=== Begin Enclosure ===

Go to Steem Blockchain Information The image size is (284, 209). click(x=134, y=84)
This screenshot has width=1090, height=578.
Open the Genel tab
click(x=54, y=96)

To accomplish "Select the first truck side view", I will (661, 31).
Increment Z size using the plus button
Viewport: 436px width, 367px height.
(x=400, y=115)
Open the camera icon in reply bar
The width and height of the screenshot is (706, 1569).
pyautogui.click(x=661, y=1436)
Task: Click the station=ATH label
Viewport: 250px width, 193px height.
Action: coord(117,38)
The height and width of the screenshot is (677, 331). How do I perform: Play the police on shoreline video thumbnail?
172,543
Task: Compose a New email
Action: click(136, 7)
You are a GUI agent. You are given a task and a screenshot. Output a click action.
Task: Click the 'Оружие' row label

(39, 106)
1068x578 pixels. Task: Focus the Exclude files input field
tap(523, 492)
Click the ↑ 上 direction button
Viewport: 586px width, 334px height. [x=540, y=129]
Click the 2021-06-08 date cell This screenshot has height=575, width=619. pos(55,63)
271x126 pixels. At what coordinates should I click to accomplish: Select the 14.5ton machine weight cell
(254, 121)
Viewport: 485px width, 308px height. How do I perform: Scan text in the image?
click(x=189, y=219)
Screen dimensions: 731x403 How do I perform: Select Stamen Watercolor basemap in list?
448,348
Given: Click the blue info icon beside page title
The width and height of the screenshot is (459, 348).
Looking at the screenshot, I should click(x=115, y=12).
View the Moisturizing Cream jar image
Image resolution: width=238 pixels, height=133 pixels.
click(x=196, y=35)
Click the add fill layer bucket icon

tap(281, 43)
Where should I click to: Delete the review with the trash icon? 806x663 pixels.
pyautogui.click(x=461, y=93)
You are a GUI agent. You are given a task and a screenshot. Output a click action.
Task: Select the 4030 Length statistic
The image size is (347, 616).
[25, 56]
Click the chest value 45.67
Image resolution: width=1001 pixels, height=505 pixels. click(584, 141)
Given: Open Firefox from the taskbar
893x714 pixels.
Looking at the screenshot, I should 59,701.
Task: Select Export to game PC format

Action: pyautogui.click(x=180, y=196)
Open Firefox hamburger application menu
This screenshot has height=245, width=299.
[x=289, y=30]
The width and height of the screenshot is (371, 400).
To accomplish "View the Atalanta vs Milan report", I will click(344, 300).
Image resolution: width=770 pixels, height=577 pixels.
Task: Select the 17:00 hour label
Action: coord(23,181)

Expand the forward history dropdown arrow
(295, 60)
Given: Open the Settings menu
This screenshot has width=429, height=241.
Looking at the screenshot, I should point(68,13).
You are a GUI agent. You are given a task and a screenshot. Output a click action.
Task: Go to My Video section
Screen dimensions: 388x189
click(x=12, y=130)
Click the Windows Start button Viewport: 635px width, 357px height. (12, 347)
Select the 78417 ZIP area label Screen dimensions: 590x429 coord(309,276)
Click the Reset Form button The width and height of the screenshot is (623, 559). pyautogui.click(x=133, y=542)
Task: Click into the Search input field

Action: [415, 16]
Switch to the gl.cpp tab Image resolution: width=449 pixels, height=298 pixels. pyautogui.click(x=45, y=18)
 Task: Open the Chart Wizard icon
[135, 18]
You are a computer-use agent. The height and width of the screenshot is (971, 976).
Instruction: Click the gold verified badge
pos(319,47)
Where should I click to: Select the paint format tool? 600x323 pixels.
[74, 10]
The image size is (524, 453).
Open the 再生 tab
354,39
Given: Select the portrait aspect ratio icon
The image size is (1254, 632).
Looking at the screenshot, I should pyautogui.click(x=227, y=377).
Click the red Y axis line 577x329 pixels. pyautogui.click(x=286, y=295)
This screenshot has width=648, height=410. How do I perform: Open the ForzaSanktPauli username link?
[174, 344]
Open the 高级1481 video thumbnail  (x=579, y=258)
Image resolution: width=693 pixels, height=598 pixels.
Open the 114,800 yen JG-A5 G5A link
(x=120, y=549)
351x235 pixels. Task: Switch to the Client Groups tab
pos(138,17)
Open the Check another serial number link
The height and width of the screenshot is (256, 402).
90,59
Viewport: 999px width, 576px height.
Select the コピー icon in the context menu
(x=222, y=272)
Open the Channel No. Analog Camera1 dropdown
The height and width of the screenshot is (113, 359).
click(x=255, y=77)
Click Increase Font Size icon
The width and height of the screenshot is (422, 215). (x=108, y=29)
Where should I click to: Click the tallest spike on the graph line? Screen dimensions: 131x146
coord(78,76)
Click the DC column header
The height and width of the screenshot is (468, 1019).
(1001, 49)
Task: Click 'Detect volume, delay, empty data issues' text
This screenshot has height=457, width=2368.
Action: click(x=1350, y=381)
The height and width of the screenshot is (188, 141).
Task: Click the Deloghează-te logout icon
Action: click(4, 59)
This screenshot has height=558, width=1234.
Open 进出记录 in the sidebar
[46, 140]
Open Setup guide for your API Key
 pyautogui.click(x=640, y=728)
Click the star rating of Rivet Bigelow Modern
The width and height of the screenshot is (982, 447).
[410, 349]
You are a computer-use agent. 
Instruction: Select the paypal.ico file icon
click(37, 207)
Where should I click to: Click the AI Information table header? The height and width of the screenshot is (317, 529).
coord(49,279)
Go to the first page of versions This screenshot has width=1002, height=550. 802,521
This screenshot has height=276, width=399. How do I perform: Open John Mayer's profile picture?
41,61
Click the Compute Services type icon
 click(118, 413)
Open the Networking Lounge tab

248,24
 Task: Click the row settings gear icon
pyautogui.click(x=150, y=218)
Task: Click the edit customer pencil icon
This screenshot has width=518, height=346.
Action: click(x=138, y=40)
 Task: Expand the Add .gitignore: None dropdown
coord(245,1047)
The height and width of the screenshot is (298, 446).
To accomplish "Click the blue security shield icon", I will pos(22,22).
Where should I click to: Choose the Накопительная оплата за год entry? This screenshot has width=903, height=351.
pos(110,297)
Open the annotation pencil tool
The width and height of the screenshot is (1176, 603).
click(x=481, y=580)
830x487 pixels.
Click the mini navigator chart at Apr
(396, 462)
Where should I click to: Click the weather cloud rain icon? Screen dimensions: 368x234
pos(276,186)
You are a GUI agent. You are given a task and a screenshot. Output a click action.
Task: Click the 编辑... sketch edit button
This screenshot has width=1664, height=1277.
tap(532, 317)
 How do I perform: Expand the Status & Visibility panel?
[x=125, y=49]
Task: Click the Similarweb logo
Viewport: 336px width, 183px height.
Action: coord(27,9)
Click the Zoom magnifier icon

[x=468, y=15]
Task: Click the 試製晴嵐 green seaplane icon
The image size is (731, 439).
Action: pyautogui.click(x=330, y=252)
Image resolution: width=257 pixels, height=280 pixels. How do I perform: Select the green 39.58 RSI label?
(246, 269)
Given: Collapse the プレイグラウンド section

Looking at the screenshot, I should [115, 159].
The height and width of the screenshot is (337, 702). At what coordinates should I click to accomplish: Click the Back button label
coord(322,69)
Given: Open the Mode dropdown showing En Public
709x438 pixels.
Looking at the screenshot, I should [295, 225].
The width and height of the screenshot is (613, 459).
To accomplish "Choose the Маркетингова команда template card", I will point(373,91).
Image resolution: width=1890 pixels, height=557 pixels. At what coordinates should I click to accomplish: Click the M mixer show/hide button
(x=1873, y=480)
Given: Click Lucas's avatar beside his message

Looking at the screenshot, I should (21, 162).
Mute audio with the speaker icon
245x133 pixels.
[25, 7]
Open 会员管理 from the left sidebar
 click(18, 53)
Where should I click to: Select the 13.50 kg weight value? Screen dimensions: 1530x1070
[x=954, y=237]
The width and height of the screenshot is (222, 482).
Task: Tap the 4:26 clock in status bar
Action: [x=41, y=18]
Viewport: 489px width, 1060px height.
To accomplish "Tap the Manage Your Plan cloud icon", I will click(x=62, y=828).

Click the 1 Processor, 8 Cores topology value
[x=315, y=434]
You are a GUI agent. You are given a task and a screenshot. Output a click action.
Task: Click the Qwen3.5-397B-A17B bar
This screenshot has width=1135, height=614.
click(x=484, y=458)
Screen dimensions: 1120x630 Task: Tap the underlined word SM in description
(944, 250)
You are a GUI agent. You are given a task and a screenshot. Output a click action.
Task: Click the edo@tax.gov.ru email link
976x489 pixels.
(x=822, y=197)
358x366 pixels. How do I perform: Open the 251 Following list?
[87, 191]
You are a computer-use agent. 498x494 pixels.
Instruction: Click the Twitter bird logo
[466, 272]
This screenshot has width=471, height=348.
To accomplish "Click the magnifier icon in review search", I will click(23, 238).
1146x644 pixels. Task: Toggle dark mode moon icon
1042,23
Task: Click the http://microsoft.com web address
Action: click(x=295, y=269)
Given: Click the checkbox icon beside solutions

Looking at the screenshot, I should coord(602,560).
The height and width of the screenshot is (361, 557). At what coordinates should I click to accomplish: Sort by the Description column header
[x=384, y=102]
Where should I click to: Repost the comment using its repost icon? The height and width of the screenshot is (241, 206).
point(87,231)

=== End Enclosure ===

Try it
Wherever "blue" appears in a line of the entries, copy that line.

Answer to this problem
Given: Click the blue info icon beside page title
To accomplish "Click the blue security shield icon", I will pos(22,22).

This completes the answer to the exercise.